Btw salaries are so much better in Aus as compared to Canada. Aus also has private medical insurance and weather is better. I considered these factors before I made the decision. 

So far your friend has nothing in hand, he can get pr but you never know. 

Sent from my SM-G920F using Tapatalk


----------



## loneranger (Dec 17, 2015)

sorabzone said:


> He can apply Aus PR and take this job. Rest it is up to him.
> 
> Btw salaries are so much better in Aus as compared to Canada. Aus also has private medical insurance and weather is better. I considered these factors before I made the decision.
> 
> ...


He is accoutant. Currently PR point for accountant are sky high. He will have to wait for 1 year atleast after landing in AUS to apply for PR 
it does not stop here. He will have to wait 5 years to get passport, other things remain constant.

Yes you are right, there are other considerations as well but accountant are not in good books as far as aus immigration dept is concerned. 

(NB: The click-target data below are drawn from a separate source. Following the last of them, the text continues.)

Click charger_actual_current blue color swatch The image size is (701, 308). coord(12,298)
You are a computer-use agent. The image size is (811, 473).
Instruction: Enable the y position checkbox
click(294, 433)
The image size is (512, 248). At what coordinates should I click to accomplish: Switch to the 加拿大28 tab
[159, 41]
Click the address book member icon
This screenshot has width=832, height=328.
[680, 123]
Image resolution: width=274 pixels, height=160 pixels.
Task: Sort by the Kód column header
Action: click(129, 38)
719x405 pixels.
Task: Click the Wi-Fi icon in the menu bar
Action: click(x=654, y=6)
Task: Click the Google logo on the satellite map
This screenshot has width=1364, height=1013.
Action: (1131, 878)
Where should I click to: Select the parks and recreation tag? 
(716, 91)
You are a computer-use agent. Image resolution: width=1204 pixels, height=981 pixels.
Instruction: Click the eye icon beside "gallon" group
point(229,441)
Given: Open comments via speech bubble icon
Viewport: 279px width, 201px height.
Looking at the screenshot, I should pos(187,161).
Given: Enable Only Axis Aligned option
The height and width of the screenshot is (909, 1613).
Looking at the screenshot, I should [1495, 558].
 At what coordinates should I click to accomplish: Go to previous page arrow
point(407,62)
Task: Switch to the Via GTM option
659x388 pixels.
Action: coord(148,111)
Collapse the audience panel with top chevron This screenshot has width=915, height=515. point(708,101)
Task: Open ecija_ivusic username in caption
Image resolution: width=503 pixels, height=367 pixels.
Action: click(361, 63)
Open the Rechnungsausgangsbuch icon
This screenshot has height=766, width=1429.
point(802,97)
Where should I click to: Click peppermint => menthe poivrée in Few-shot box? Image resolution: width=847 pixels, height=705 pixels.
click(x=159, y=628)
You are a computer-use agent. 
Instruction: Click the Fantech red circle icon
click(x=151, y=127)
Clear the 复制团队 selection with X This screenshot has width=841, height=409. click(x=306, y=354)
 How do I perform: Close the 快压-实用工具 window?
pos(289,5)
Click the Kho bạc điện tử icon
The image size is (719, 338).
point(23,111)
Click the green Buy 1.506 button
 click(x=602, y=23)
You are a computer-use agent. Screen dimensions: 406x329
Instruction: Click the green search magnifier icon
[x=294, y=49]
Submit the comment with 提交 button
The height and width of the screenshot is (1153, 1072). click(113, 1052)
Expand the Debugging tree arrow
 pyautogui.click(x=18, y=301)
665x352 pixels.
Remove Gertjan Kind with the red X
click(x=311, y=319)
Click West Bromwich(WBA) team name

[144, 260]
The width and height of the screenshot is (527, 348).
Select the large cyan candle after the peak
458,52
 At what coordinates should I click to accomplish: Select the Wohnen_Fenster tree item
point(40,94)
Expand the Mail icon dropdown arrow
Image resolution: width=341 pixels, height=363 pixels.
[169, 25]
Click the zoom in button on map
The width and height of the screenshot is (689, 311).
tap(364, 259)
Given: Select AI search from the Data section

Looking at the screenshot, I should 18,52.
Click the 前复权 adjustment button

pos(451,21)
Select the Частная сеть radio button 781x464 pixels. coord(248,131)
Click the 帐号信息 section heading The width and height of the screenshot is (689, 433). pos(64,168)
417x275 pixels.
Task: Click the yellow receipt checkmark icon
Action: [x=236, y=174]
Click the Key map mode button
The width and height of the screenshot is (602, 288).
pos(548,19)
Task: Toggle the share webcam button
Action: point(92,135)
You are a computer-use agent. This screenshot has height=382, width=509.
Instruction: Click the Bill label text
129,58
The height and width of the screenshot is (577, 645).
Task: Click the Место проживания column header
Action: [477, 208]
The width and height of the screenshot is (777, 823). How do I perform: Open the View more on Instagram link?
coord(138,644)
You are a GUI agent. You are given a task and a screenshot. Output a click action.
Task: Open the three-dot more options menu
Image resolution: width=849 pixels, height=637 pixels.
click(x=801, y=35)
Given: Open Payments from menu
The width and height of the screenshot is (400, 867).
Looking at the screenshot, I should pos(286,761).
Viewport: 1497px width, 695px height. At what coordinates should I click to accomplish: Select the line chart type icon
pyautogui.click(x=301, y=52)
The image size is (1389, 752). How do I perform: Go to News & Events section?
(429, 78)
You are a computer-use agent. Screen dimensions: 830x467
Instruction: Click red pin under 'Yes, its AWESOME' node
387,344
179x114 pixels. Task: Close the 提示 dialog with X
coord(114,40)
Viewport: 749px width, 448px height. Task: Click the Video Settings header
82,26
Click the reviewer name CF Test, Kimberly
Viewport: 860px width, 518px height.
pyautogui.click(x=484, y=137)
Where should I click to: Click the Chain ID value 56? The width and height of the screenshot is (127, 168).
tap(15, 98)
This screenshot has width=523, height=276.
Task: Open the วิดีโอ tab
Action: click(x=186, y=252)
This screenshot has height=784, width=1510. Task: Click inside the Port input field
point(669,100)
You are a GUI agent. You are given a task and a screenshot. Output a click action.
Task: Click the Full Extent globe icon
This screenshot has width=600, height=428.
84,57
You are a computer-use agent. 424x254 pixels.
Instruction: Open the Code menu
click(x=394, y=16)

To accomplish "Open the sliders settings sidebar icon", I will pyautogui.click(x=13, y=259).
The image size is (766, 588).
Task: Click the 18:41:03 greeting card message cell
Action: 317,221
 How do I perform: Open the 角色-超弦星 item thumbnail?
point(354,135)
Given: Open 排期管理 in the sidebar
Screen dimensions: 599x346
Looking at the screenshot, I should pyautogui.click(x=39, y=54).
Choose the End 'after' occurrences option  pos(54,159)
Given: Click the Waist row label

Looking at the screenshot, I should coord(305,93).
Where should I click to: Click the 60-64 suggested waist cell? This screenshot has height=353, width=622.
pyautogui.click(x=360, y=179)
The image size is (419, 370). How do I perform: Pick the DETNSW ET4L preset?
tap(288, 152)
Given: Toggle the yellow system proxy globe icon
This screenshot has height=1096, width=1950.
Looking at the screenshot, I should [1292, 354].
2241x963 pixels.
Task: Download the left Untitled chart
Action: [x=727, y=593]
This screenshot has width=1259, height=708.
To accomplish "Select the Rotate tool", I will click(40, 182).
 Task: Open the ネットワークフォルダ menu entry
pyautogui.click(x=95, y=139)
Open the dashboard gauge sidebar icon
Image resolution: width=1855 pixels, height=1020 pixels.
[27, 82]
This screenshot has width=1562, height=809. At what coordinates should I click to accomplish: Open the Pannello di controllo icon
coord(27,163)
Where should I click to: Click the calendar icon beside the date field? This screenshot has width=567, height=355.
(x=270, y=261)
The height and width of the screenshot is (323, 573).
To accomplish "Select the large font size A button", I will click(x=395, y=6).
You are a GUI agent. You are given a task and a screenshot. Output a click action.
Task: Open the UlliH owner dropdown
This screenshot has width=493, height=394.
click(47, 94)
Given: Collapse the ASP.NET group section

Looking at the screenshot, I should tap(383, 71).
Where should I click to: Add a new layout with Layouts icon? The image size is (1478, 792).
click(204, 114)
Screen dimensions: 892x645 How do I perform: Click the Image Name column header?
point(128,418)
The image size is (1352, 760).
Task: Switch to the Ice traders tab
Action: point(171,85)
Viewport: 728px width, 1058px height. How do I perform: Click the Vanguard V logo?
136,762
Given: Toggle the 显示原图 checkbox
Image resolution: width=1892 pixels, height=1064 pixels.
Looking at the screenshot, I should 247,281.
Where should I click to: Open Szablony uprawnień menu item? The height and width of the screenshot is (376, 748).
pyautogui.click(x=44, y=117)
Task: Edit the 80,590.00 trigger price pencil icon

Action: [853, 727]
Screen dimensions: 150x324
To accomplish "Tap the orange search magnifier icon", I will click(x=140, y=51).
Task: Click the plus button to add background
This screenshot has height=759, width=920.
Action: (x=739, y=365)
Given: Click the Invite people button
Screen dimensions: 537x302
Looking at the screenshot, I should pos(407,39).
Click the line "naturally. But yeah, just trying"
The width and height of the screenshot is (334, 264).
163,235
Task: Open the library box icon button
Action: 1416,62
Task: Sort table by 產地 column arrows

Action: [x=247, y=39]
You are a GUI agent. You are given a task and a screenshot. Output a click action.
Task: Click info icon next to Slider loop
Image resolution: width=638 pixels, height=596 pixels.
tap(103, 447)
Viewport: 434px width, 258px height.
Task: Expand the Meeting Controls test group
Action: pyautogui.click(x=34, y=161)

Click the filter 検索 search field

Sent from my SM-G935F using Tapatalk


----------



## sorabzone (Jun 21, 2017)

loneranger said:


> He is accoutant. Currently PR point for accountant are sky high. He will have to wait for 1 year atleast after landing in AUS to apply for PR
> it does not stop here. He will have to wait 5 years to get passport, other things remain constant.
> 
> Yes friend you are right, there are other considerations as well but accountant are not in good books as far as aus immigration dept is concerned.
> ...


My friend is in London, and he is also thinking the same since last 6 months, but he hasn't applied the PR yet. 

Now cutoff of Canada never goes below 450(used to in 430s) and Australia reduced number of visa to half last week. What I am trying to say, thinking and taking action are two different things. If I were him, I would go to Aus and start PR process for both countries.

Your friend is not in a position to decide since he has nothing in hand right now. Things change drastically these days, one terrorist attack and next day they may change immigration laws.

Sent from my SM-G920F using Tapatalk


----------



## loneranger (Dec 17, 2015)

Very valid points raised. It takes much more than counting your immi points on calculator.
thanks for input

Sent from my SM-G935F using Tapatalk


----------



## colchar (Oct 25, 2011)

sorabzone said:


> Btw salaries are so much better in Aus as compared to Canada.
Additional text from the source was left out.